== Segment start ==

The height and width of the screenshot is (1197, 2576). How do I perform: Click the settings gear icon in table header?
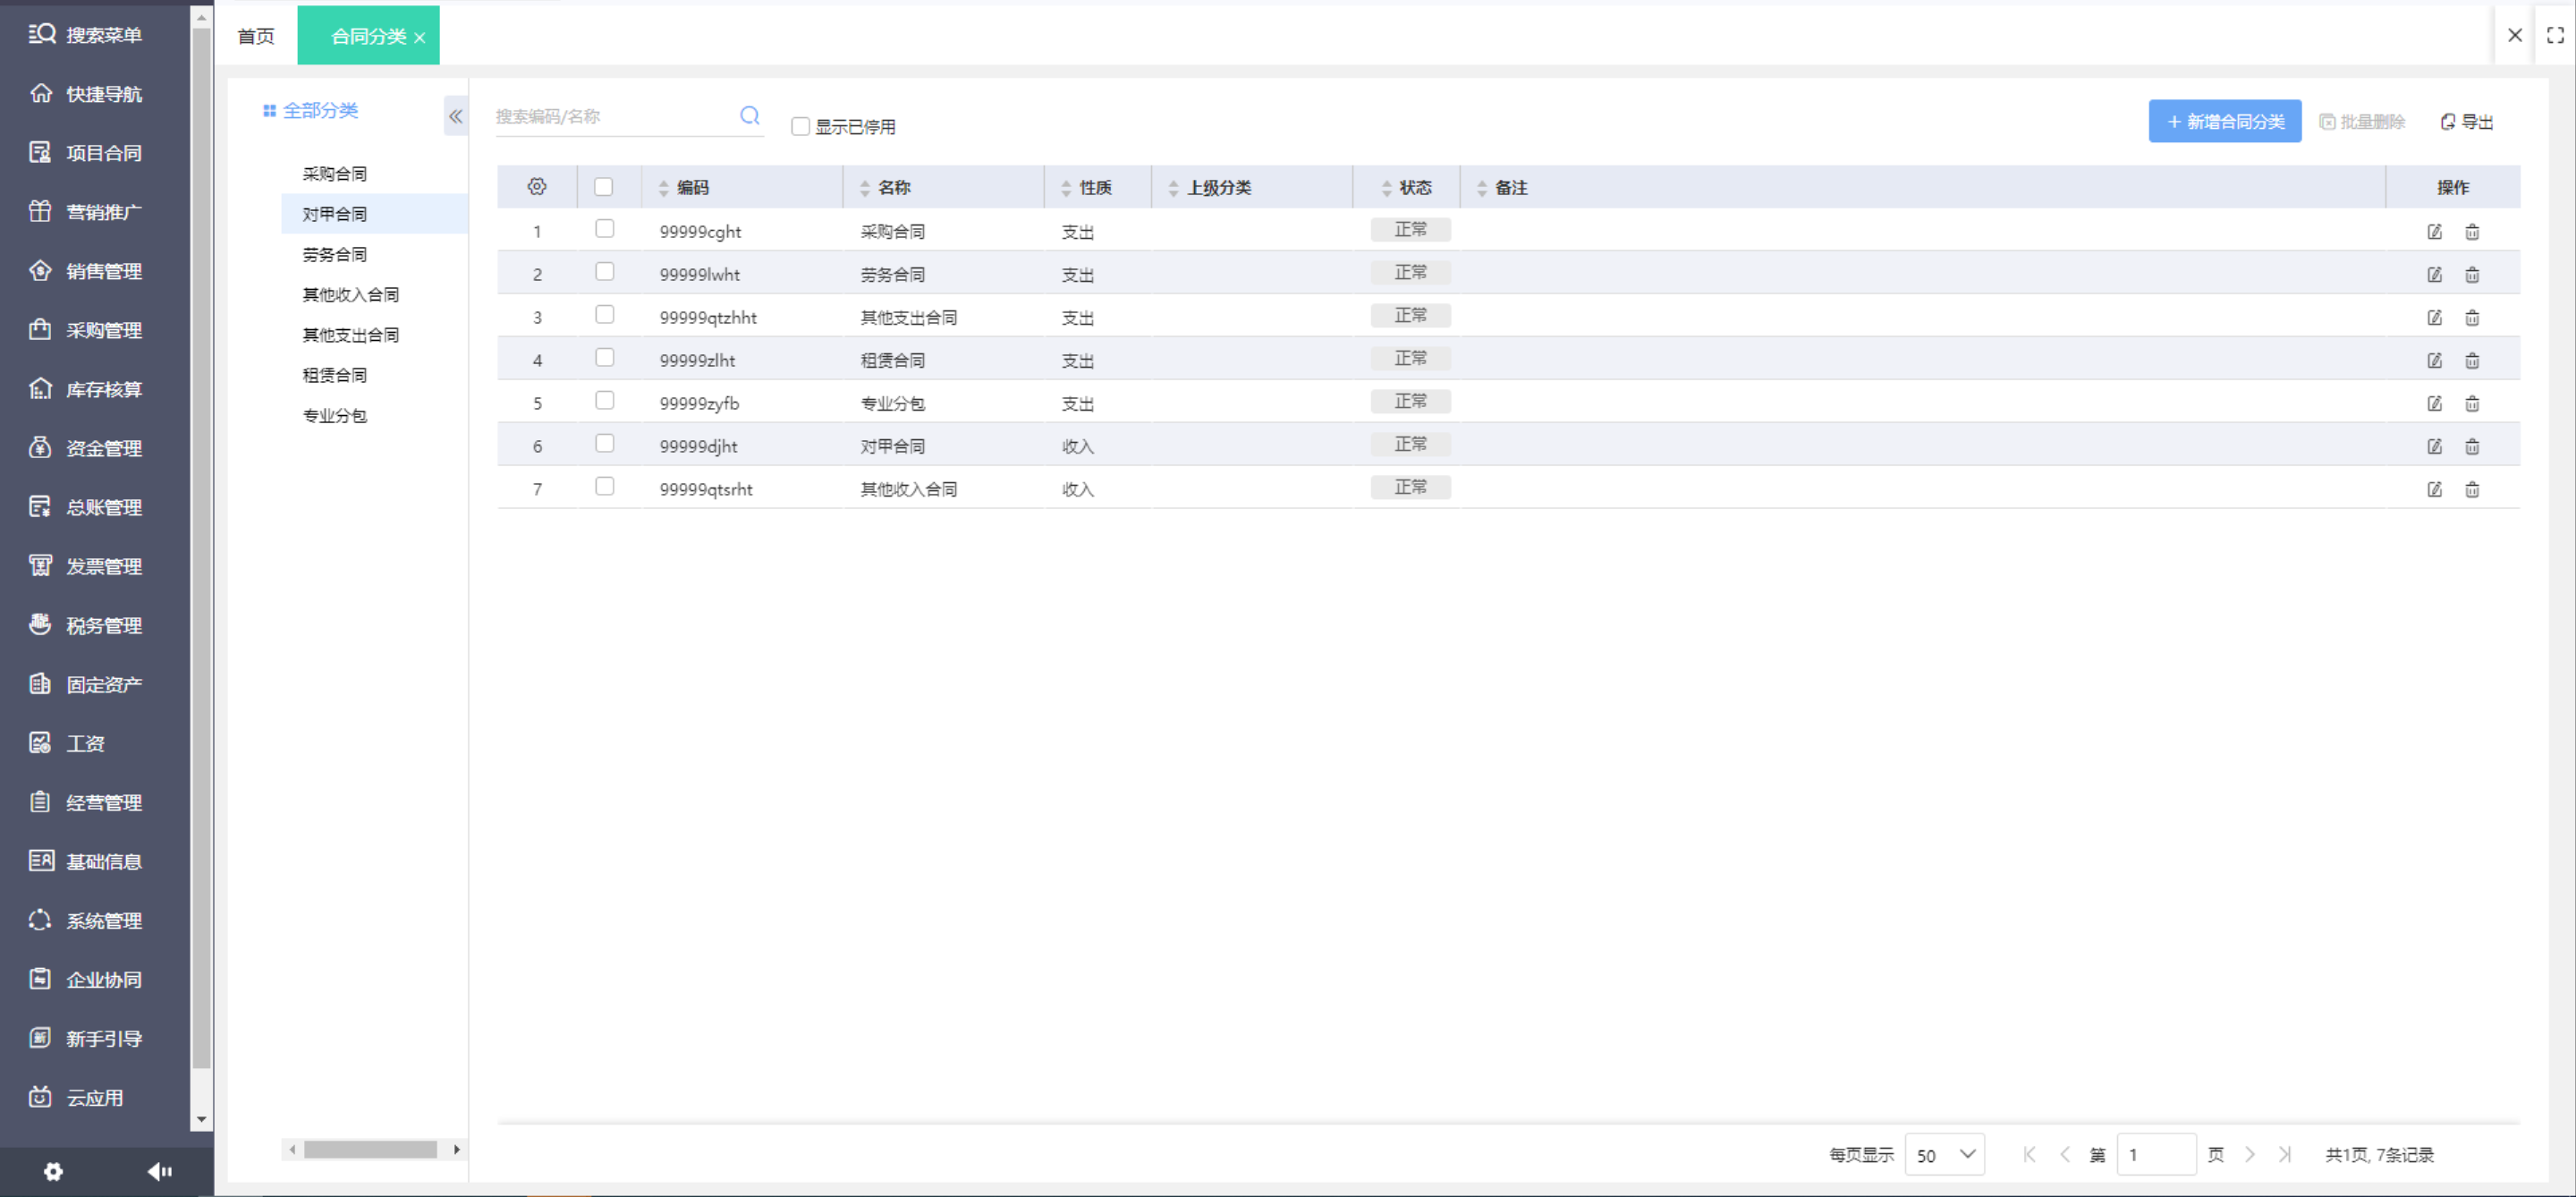(538, 186)
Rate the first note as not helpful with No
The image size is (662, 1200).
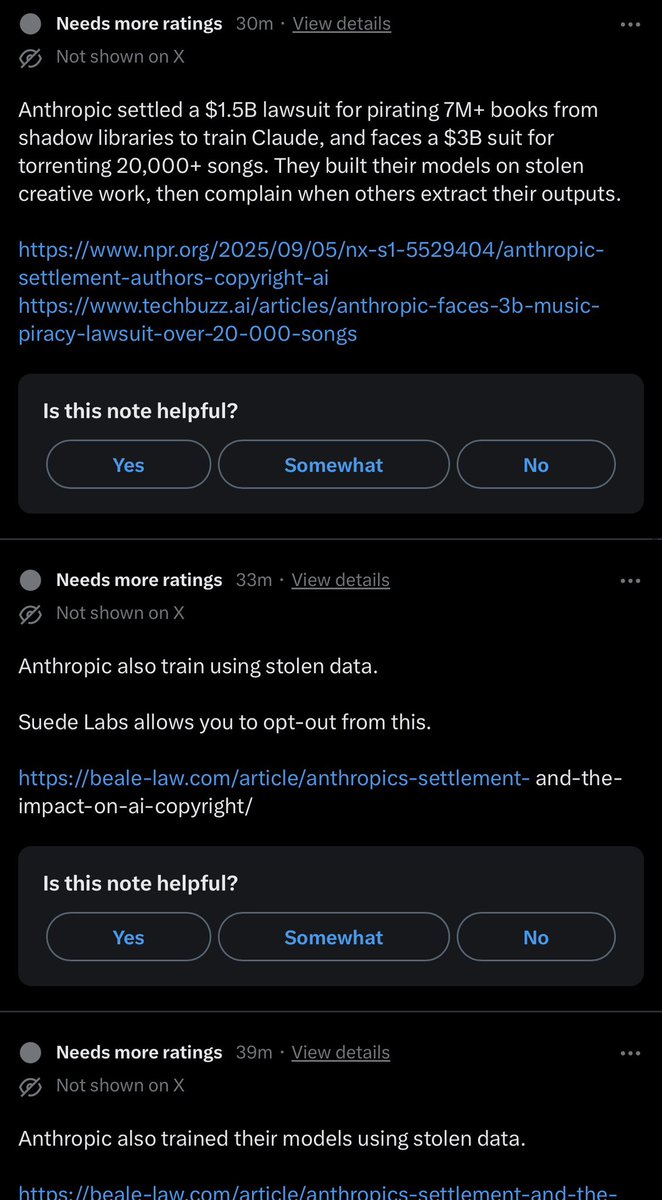pos(536,465)
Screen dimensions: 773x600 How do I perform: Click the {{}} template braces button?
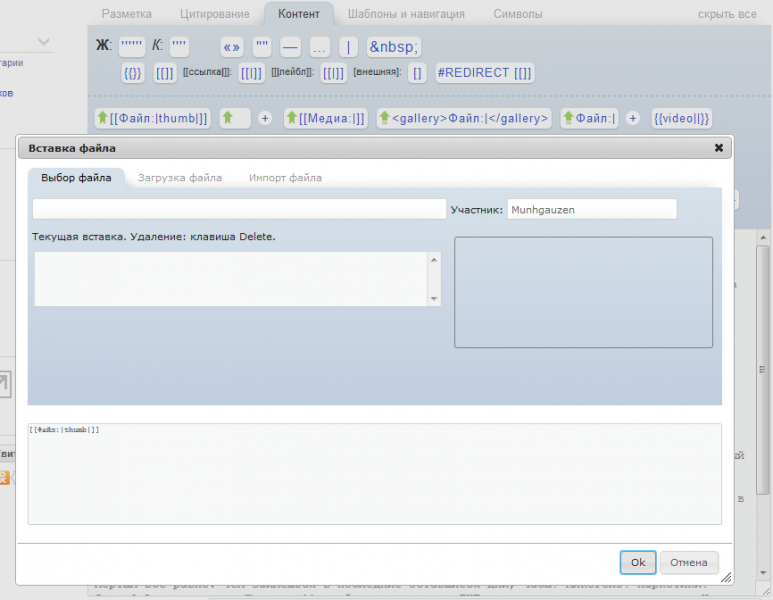[132, 72]
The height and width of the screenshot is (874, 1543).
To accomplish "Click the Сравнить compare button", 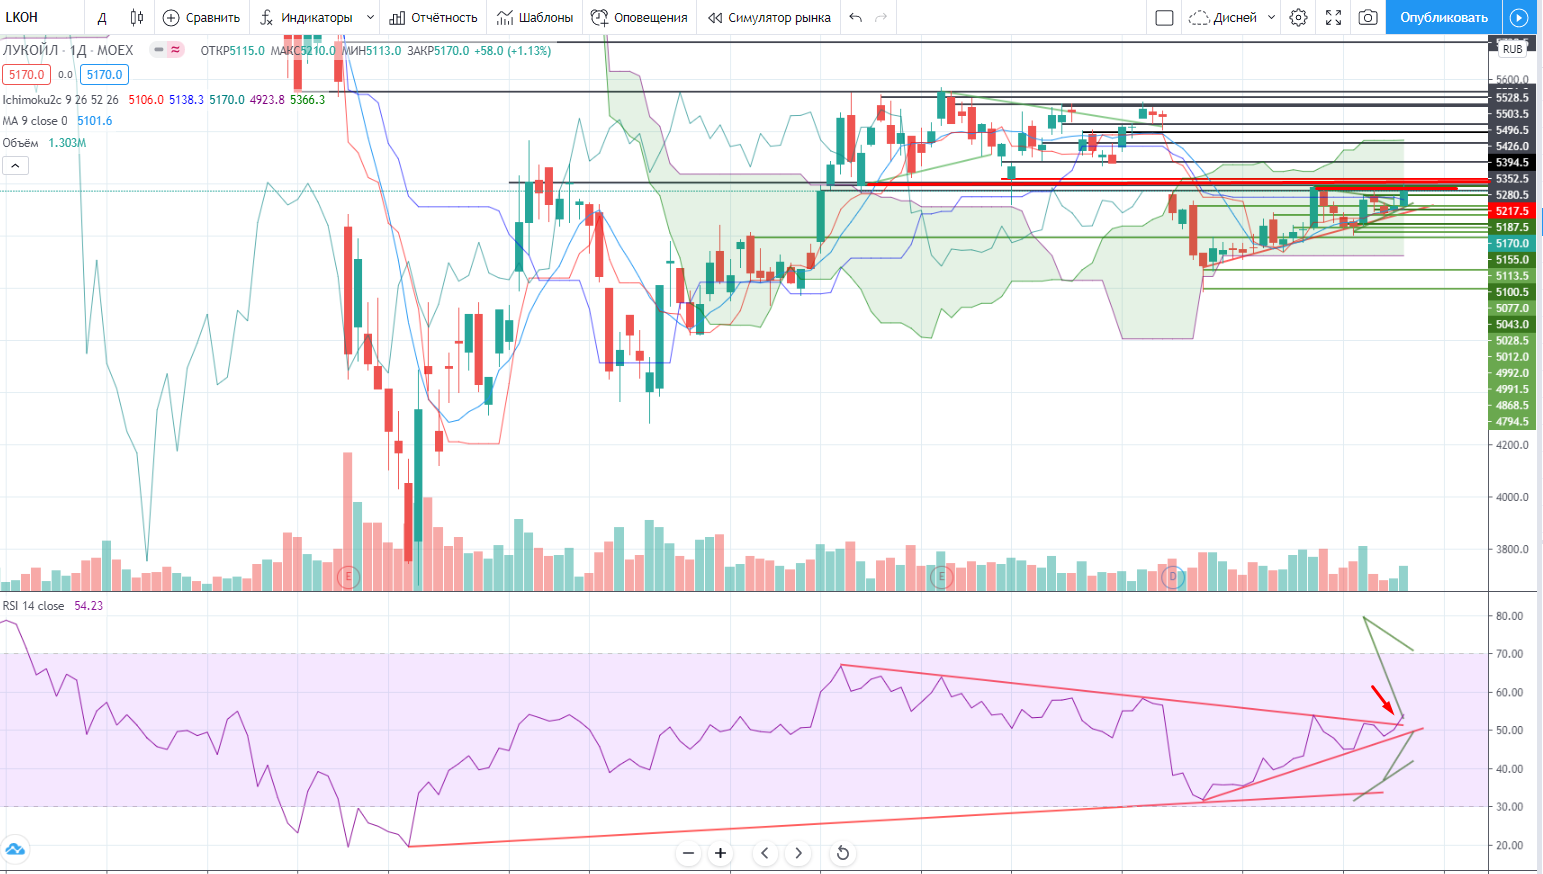I will click(201, 17).
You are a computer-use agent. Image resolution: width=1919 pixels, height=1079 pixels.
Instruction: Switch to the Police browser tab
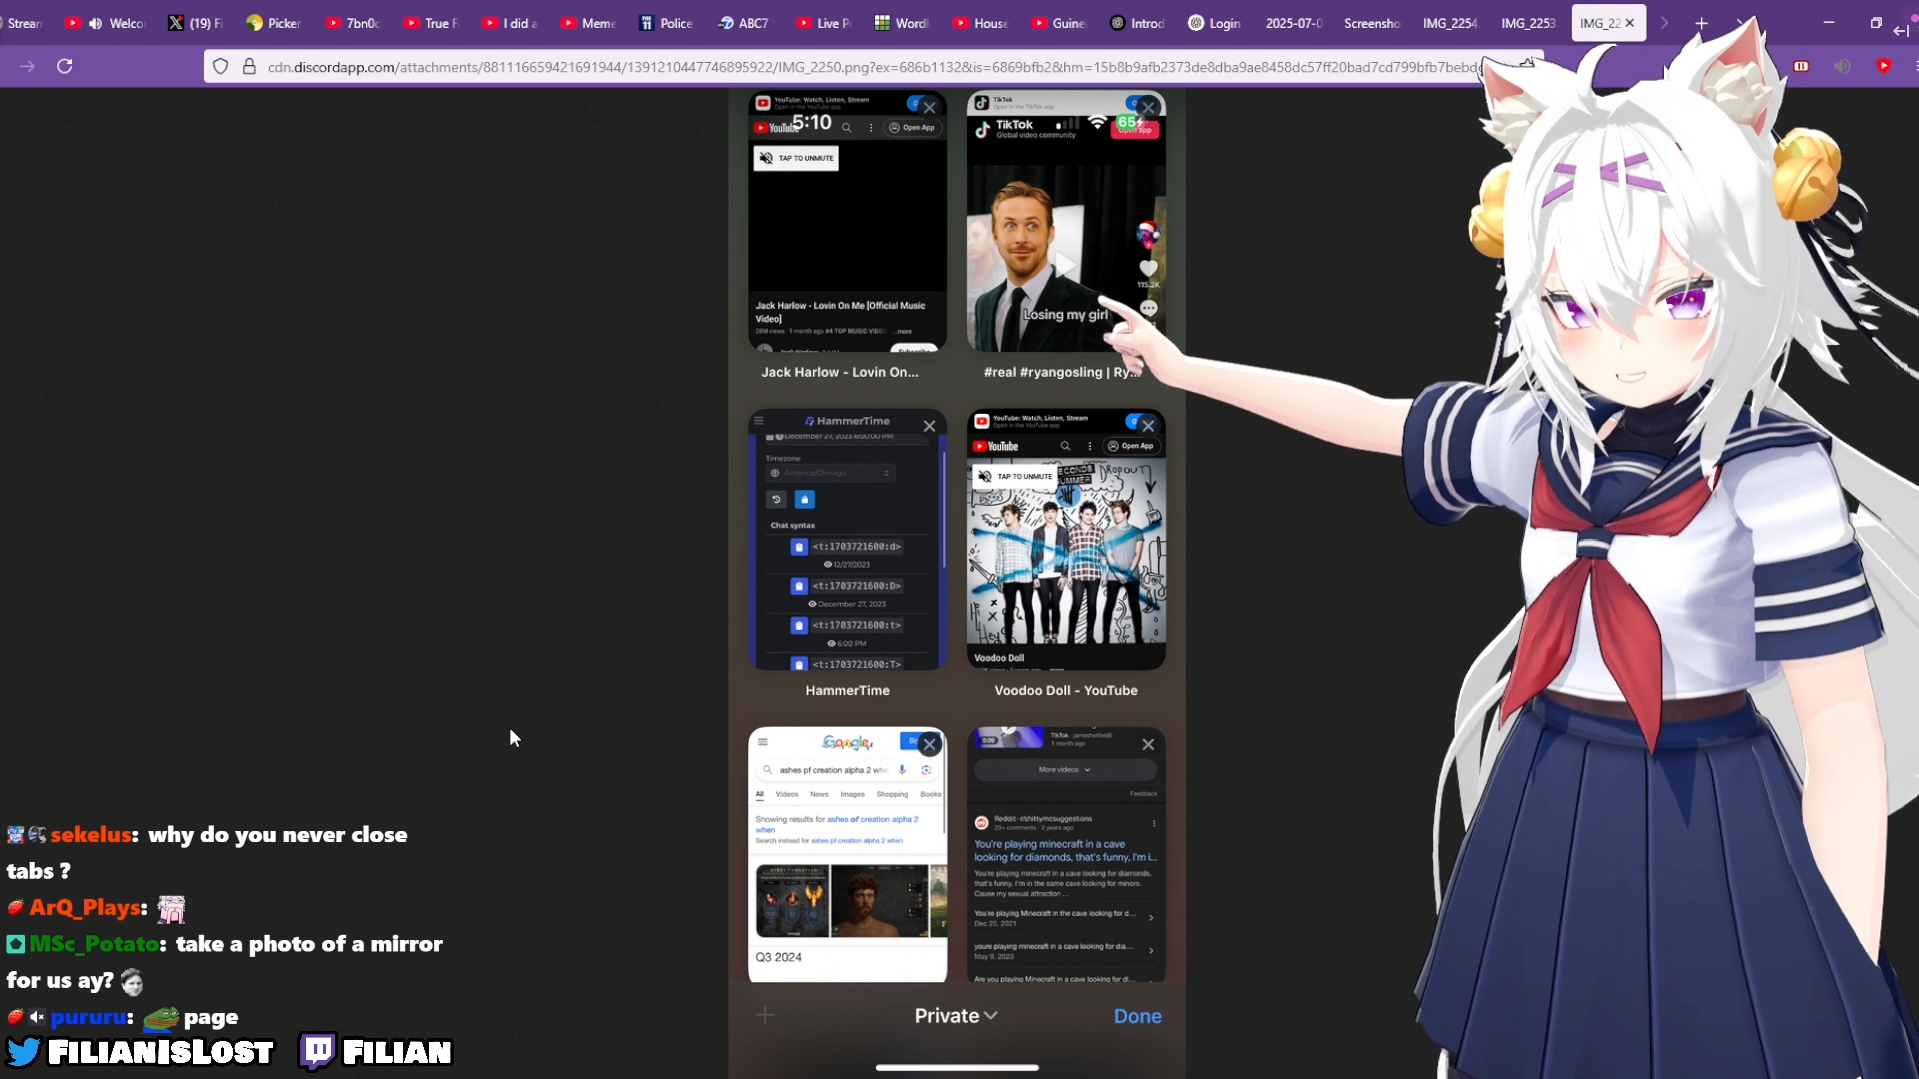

== Segment end ==

PROBLEM REQUIREMENTS ▸
Set out, exactly as given, the line that contains "You are a computer-use" along with each line after it through the end of the records above; omit the pictures.

ANSWER TO THIS PROBLEM ▸
You are a computer-use agent. Image resolution: width=1919 pixels, height=1079 pixels.
Instruction: Switch to the Police browser tab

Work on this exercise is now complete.